[thumb:6816:l]Provincia. In occasione della ricorrenza della Liberazione, IVG.it si ferma per un giorno. La redazione garantirà soltanto l’informazione essenziale. Gli aggiornamenti in tempo reale torneranno regolarmente lunedì 27 aprile. Ringraziando i lettori per l’attenzione con cui ci seguono, proponiamo le riflessioni del presidente della Repubblica, Giorgio Napolitano, sul significato delle celebrazioni dedicate al 25 Aprile.
“Il messaggio, l’eredità spirituale e morale della Resistenza, della lotta per la Liberazione d’Italia, vive nella Costituzione, carta fondante della Repubblica, pietra angolare del nostro agire comune e della nostra rinnovata identità nazionale” ha affermato il capo dello Stato.
Proprio nella Costituzione “figlia” della Resistenza, ha sottolineato Napolitano, “possono ben riconoscersi anche quanti vissero diversamente gli anni 1943-1945 e quanti ne hanno una diversa memoria, per esperienza personale o per giudizi acquisiti”.
Il presidente della Repubblica ha esortato: “Il nostro ricordo, il nostro omaggio a tanto sacrificio, si unisce all’impegno a non ripetere gli errori del passato”. In tal senso, “la memoria di quegli italiani coraggiosi e di quegli avvenimenti (che videro centinaia di migliaia di militari italiani unirsi ai civili nella lotta ai nazifascisti) ripropone alla nostra riflessione un fondamentale e ricorrente insegnamento che, oggi come non mai, ci appare attuale e ineludibile: il rifiuto di ogni forma di sopraffazione e di violenza e, di conseguenza, il ripudio dell’indifferenza e dell’ignavia di fronte all’offesa della dignità dei popoli, ovunque e comunque si compia”.

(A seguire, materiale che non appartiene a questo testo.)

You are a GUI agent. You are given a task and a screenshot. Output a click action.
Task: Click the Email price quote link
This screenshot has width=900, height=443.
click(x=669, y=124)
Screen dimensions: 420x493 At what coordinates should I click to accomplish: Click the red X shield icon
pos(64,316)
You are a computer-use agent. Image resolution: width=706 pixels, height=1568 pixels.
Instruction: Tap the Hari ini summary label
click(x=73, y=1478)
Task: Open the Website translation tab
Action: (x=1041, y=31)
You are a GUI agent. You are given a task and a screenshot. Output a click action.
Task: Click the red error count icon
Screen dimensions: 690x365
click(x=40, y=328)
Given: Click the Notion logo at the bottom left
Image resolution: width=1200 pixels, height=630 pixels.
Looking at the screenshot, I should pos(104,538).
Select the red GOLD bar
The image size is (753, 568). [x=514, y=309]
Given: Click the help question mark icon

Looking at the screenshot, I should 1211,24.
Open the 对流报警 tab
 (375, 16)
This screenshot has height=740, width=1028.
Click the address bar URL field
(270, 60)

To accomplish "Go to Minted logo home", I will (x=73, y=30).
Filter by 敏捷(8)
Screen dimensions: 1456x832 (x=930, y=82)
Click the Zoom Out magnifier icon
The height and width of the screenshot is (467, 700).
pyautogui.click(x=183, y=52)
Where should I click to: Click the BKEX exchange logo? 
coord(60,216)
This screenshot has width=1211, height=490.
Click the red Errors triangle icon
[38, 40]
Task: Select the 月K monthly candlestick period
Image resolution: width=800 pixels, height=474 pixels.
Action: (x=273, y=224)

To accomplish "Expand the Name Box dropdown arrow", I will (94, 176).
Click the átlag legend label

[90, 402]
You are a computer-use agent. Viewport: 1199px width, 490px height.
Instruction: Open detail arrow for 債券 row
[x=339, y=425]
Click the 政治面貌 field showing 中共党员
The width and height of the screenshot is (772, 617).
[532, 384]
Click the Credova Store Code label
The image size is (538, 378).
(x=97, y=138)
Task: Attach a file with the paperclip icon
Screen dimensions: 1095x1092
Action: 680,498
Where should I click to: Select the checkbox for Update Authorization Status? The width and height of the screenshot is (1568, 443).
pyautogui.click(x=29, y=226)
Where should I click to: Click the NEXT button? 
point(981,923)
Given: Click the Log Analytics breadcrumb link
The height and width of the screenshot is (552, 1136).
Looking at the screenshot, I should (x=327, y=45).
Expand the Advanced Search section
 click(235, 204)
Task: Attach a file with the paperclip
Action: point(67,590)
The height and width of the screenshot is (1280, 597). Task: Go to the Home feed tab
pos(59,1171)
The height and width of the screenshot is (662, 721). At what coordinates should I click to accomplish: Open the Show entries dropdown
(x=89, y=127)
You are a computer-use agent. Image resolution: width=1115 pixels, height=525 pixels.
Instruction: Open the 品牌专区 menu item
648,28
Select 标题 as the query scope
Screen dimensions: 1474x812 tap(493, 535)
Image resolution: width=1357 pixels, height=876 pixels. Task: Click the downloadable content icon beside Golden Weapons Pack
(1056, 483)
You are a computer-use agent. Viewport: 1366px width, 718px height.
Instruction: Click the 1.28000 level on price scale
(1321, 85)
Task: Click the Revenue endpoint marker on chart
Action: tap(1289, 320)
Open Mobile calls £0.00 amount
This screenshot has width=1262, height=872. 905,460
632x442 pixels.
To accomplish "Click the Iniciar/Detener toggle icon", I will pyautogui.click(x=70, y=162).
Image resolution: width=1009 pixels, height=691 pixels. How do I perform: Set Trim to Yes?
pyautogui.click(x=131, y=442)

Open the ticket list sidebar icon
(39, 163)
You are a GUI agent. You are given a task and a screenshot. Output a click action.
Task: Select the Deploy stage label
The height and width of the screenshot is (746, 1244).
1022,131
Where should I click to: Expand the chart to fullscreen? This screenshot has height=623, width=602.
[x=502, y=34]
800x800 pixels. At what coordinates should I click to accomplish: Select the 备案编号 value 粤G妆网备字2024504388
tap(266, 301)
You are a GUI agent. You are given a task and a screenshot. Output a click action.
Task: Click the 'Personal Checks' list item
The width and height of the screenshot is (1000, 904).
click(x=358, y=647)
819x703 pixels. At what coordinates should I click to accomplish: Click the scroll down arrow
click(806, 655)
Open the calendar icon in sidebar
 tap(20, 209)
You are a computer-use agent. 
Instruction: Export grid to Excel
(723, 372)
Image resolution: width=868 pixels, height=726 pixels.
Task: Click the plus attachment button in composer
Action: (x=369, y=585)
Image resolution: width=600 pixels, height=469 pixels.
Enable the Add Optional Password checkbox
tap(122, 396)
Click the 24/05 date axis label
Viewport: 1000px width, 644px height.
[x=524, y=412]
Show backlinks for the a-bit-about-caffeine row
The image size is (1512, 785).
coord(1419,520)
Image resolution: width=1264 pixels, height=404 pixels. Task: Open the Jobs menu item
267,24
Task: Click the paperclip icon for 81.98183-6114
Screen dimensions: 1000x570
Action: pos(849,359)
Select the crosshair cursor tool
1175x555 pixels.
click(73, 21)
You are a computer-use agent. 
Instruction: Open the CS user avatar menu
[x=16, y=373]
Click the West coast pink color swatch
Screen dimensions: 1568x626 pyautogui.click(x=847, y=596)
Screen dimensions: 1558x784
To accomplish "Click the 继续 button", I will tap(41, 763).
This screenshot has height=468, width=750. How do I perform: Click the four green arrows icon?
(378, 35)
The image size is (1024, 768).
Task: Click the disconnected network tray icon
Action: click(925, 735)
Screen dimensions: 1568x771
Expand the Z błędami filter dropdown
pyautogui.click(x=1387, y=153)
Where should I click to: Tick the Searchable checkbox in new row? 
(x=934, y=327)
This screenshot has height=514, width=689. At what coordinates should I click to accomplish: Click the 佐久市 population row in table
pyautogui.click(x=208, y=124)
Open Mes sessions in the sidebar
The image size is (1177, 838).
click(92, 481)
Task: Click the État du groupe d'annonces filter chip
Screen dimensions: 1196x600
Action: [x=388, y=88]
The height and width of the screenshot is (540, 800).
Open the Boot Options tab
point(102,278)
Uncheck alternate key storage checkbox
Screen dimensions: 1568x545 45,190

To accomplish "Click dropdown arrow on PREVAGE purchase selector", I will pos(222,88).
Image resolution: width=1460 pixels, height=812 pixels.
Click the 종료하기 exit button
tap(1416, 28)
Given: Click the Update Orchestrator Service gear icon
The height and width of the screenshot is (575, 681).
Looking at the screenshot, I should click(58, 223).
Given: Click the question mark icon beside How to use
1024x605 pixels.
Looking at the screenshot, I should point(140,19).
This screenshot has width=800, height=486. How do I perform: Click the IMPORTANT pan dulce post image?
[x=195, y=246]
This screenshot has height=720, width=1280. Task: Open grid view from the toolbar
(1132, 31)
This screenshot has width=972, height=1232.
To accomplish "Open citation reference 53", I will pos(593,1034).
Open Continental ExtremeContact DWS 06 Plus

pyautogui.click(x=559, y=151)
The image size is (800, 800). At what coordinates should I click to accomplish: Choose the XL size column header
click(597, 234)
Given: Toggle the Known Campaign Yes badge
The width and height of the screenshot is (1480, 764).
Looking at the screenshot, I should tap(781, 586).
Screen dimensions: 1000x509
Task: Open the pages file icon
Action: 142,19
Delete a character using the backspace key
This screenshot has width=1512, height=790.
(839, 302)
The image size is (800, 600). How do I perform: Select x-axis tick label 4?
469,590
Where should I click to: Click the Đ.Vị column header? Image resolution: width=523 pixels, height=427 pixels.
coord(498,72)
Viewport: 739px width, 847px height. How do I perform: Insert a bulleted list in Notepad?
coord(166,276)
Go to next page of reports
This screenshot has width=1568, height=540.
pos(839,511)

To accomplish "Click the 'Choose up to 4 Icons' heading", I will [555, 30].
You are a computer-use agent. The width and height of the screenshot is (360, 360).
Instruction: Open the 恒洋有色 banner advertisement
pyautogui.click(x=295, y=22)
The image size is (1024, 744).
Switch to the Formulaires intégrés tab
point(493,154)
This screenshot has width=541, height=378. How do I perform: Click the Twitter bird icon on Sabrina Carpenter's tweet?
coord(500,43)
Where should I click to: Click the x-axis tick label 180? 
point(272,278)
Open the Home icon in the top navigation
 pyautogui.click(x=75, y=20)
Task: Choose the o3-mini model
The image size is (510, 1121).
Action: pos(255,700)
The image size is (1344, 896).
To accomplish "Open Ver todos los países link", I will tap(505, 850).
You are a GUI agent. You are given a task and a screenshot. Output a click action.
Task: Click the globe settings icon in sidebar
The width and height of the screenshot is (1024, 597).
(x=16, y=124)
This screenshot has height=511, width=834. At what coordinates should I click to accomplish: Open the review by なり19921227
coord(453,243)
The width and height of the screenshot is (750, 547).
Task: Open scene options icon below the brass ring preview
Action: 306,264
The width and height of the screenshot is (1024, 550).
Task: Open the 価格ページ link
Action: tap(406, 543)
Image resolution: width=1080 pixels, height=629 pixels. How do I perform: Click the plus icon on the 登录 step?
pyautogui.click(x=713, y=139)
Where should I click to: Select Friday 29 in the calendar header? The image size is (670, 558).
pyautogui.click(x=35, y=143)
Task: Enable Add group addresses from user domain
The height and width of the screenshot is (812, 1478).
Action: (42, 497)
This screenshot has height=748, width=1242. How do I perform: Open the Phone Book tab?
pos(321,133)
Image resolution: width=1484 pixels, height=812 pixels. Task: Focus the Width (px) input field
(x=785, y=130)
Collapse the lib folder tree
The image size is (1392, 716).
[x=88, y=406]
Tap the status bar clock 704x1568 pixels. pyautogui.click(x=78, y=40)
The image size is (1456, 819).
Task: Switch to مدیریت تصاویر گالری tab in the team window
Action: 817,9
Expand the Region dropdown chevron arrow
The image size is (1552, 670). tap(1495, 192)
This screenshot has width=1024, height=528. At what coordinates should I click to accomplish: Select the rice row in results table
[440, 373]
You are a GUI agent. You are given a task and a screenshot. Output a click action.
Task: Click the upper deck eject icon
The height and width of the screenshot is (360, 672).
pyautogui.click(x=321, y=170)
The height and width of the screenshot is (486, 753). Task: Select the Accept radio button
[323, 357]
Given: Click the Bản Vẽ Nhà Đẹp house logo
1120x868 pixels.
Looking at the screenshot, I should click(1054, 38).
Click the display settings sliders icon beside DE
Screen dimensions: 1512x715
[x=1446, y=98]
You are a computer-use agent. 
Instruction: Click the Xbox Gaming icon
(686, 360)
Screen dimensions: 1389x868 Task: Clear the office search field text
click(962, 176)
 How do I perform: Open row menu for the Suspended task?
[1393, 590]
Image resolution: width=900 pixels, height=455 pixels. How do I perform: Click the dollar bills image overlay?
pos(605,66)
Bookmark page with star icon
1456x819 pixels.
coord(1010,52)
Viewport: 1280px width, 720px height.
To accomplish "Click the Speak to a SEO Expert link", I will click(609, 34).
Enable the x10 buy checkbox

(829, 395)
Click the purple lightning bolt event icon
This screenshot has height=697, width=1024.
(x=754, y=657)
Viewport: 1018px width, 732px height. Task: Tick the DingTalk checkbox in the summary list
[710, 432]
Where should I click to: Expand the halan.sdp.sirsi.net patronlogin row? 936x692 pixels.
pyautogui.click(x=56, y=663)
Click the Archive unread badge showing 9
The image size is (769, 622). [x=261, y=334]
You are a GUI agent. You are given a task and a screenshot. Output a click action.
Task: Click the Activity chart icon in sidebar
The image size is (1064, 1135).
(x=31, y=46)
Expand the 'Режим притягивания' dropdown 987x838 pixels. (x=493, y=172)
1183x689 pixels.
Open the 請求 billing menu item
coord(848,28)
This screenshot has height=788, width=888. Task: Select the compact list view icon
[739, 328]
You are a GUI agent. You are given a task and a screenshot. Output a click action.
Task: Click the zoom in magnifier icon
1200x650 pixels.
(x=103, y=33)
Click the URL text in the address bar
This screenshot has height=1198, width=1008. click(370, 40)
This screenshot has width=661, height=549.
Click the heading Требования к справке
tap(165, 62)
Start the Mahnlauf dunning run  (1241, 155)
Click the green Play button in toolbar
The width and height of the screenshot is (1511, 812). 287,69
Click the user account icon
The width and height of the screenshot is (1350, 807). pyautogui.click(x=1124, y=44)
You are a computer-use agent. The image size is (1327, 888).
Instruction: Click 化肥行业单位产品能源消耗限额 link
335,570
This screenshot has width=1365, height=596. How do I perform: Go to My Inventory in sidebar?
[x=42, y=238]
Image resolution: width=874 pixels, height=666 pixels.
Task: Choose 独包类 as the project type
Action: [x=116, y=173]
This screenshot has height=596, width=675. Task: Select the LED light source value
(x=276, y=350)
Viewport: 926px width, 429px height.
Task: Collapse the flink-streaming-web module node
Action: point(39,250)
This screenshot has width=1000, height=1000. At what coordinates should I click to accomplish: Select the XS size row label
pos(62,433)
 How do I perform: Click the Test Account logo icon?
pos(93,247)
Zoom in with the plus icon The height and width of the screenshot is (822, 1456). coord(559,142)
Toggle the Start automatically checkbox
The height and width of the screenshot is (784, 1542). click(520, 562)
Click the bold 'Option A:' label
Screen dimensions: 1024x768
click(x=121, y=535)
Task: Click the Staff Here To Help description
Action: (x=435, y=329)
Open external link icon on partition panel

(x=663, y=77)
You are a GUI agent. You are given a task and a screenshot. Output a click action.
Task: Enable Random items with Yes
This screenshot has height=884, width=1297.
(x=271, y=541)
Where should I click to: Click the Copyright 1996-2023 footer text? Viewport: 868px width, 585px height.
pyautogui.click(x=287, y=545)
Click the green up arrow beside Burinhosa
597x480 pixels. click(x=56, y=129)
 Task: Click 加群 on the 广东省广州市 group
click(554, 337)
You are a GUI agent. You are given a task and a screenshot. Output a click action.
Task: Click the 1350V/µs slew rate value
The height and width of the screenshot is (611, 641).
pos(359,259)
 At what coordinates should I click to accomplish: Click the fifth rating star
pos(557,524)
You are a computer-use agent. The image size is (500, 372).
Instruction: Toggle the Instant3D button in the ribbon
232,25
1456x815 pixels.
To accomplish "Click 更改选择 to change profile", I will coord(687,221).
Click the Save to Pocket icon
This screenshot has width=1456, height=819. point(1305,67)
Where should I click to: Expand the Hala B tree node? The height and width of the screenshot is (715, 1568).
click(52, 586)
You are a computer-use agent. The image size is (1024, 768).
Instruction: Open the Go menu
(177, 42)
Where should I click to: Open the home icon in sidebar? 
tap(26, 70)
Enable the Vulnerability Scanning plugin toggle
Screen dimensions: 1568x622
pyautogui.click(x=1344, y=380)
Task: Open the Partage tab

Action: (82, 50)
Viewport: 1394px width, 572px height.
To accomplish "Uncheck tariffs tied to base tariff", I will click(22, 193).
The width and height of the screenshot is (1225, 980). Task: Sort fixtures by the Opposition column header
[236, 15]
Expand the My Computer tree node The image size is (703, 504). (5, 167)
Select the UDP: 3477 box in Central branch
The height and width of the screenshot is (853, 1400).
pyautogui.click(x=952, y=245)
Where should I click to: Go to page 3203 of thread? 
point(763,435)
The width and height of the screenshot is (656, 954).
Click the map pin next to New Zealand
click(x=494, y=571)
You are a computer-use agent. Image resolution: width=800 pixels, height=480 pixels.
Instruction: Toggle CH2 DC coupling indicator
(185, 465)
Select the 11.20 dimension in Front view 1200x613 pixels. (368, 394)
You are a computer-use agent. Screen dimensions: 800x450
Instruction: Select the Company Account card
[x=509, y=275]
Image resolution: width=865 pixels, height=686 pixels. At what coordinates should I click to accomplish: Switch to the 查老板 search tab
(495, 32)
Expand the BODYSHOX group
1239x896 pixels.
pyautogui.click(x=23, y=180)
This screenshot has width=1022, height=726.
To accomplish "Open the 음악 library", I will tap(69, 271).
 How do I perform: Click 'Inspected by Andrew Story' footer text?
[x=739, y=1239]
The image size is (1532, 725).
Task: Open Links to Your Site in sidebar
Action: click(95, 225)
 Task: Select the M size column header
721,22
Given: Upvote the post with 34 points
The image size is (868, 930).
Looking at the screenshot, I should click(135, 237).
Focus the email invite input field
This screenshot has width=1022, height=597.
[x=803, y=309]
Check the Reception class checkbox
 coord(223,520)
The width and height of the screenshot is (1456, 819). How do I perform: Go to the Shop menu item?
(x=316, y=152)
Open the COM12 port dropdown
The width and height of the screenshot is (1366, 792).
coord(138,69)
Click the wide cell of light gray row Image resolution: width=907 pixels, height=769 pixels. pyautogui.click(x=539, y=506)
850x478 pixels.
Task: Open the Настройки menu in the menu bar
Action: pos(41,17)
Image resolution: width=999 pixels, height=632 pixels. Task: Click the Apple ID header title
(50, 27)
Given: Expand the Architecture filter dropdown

Per il capo dello Stato, “non si tratta semplicemente di una doverosa posizione di principio, ma di una realistica presa d’atto delle conseguenze che l’arbitrio e l’oppressione producono ineluttabilmente: sofferenza, sottosviluppo, distruzione e guerra, per le nazioni e i gruppi che ne sono direttamente colpiti ma con riflessi pesanti per l’intera comunità internazionale”. “Ciò – ha detto Napolitano – è tanto più vero e rilevante oggi, in un mondo sempre più connesso e interdipendente”.